Spostamento del monumento ai caduti di Kindu
Venne realizzato nei primi anni 60′ in memoria di 13 aviatori italiani trucidati nel 1961 a Kindu (Congo ex belga) dove erano atterrati per rifornire la locale base ONU i cui militari cercavano di pacificare le varie fazioni locali in lotta tra loro. Le sculture sui lastroni di travertino che coprono la quattro facce furono realizzate da Pio Manzù e l’obelisco fu posizionato nei giardini antistanti l’aerostazione di Fiumicino.
A metà degli anni 80′ vennero iniziati i lavori per realizzare un terminal ferroviario all’interno dell’aerostazione ma ci si accorse che i binari della rampa di accesso sarebbero passati proprio dove si trovava il monumento.

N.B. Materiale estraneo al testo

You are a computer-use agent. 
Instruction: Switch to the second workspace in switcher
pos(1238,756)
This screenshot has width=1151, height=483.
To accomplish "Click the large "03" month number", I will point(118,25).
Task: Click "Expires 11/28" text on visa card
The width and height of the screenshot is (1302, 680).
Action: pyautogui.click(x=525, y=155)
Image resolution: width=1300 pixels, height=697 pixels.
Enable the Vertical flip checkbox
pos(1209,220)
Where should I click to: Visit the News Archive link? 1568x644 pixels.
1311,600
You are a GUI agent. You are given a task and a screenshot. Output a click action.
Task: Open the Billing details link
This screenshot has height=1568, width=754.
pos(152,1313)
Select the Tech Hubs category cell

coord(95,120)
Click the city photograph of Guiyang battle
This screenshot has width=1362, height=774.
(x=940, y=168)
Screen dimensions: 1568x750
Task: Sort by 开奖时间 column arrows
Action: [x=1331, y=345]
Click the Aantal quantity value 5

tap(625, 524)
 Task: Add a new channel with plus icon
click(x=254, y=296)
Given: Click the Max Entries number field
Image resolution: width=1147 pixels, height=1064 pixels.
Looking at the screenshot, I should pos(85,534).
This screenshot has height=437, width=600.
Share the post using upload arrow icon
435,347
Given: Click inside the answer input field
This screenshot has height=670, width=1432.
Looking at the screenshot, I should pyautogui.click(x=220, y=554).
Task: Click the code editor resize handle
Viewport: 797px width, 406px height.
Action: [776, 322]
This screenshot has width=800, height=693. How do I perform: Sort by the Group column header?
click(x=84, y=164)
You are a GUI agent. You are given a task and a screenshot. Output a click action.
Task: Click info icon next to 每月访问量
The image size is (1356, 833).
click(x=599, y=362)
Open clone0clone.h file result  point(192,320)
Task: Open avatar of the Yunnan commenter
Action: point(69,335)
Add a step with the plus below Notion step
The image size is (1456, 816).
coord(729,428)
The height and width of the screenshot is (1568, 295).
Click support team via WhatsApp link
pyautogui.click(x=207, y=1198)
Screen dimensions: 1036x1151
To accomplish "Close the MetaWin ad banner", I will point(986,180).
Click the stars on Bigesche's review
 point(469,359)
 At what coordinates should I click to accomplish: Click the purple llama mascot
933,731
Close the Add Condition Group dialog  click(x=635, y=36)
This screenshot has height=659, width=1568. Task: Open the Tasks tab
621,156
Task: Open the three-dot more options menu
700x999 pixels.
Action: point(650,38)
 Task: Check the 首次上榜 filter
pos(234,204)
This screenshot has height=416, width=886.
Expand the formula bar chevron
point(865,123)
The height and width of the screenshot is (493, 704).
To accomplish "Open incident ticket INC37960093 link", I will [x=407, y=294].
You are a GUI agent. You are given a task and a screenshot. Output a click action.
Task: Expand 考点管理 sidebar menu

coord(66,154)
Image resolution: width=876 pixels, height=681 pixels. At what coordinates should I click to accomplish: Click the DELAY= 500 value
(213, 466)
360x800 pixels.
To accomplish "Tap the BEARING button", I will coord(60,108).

Era quindi necessario spostarlo ma, essendo Pio Manzù morto prematuramente nel 69′, occorreva farlo senza smontarlo per non correre il rischio di danneggiare i pannelli scolpiti.
L’appaltatore di tutta l’opera si rivolse quindi ai produttori di macchine per la lavorazione dei lapidei e la proposta che la Pellegrini, assieme al geom. Luigi Madrigali – pioniere dell’utilizzo del filo diamantato nelle cave di marmo – presentò fu di utilizzare tale tecnologia per sezionare l’obelisco alla base e spostarlo poi in blocco nella nuova sede sollevandolo da terra solo di pochi centimetri.
Si trattò di una delle prime applicazioni – sicuramente la prima in Italia tanto che la stampa specializzata la definì una operazione chirurgica – del filo diamantato nel taglio del calcestruzzo armato e venne eseguita utilizzando una segatrice Diamant Bar mossa da un motore diesel da 60Hp. Una serie di volanetti di rinvio consentì di guidare il filo diamantato nella preliminare esecuzione di due “finestre” in due facce parallele dell’obelisco (vuoto all’interno) nelle quali infilare poi le due putrelle che avrebbero sostenuto il monumento durante il taglio alla base ed il successivo spostamento.